Your goal: Write out the rows from the line containing "This screenshot has height=425, width=638." down to the line containing "pyautogui.click(x=70, y=328)", both of those lines included, and nothing else.

Material supplied:
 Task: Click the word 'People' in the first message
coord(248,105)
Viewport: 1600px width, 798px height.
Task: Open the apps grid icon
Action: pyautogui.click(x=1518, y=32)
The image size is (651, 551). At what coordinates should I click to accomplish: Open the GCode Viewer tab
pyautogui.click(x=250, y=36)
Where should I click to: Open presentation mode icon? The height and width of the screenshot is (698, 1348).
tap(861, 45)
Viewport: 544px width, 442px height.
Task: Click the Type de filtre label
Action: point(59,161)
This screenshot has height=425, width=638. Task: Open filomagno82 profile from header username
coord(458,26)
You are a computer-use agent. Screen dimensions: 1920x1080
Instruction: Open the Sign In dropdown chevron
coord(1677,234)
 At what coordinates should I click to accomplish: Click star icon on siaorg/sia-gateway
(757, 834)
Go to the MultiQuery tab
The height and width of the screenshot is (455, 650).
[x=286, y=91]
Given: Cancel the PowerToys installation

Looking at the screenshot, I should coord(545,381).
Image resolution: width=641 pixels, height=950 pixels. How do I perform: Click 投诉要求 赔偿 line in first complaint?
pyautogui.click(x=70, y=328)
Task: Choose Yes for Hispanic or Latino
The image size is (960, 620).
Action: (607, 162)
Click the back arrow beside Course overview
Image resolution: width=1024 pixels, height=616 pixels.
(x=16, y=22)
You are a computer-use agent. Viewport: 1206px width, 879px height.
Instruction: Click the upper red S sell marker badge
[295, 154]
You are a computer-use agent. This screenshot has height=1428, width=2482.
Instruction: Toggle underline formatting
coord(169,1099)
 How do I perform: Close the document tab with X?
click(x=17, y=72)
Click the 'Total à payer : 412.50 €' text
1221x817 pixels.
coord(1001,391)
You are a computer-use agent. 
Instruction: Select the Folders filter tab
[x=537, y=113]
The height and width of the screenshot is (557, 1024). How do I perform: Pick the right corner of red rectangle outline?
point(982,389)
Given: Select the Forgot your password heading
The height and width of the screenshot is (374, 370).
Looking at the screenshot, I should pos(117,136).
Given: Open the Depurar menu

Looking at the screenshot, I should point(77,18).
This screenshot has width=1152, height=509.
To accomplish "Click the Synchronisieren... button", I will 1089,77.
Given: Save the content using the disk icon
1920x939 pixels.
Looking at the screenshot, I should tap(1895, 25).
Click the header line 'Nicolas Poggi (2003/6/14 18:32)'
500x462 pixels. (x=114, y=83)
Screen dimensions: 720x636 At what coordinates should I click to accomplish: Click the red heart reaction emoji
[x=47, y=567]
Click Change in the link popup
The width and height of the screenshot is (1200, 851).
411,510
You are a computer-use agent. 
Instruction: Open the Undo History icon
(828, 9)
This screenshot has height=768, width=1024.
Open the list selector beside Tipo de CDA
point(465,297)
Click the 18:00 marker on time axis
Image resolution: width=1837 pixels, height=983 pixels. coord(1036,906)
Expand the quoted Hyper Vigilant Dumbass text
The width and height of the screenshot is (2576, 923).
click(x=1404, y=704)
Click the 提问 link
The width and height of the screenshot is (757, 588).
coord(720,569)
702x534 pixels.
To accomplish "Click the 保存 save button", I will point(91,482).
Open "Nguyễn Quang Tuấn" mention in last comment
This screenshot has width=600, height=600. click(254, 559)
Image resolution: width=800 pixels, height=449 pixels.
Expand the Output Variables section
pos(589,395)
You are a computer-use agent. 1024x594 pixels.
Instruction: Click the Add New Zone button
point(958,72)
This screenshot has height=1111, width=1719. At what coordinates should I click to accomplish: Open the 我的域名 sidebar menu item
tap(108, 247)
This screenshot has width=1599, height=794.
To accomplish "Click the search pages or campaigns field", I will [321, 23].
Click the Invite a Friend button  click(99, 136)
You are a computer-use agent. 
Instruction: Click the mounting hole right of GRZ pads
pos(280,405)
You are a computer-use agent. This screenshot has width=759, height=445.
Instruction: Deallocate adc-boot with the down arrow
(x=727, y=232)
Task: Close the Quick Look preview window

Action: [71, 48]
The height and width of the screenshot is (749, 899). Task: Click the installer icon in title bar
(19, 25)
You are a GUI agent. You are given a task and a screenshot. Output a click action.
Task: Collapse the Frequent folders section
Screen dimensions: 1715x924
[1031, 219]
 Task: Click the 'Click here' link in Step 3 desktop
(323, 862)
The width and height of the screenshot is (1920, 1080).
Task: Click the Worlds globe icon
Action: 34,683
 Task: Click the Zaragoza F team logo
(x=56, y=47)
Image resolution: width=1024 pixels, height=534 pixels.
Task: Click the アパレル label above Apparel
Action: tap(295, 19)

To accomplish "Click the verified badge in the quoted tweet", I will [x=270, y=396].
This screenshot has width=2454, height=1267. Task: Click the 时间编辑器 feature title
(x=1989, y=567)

Expected answer:
This screenshot has height=425, width=638. Task: Open filomagno82 profile from header username
coord(458,26)
You are a computer-use agent. Screen dimensions: 1920x1080
Instruction: Open the Sign In dropdown chevron
coord(1677,234)
 At what coordinates should I click to accomplish: Click star icon on siaorg/sia-gateway
(757, 834)
Go to the MultiQuery tab
The height and width of the screenshot is (455, 650).
[x=286, y=91]
Given: Cancel the PowerToys installation

Looking at the screenshot, I should coord(545,381).
Image resolution: width=641 pixels, height=950 pixels. How do I perform: Click 投诉要求 赔偿 line in first complaint?
pyautogui.click(x=70, y=328)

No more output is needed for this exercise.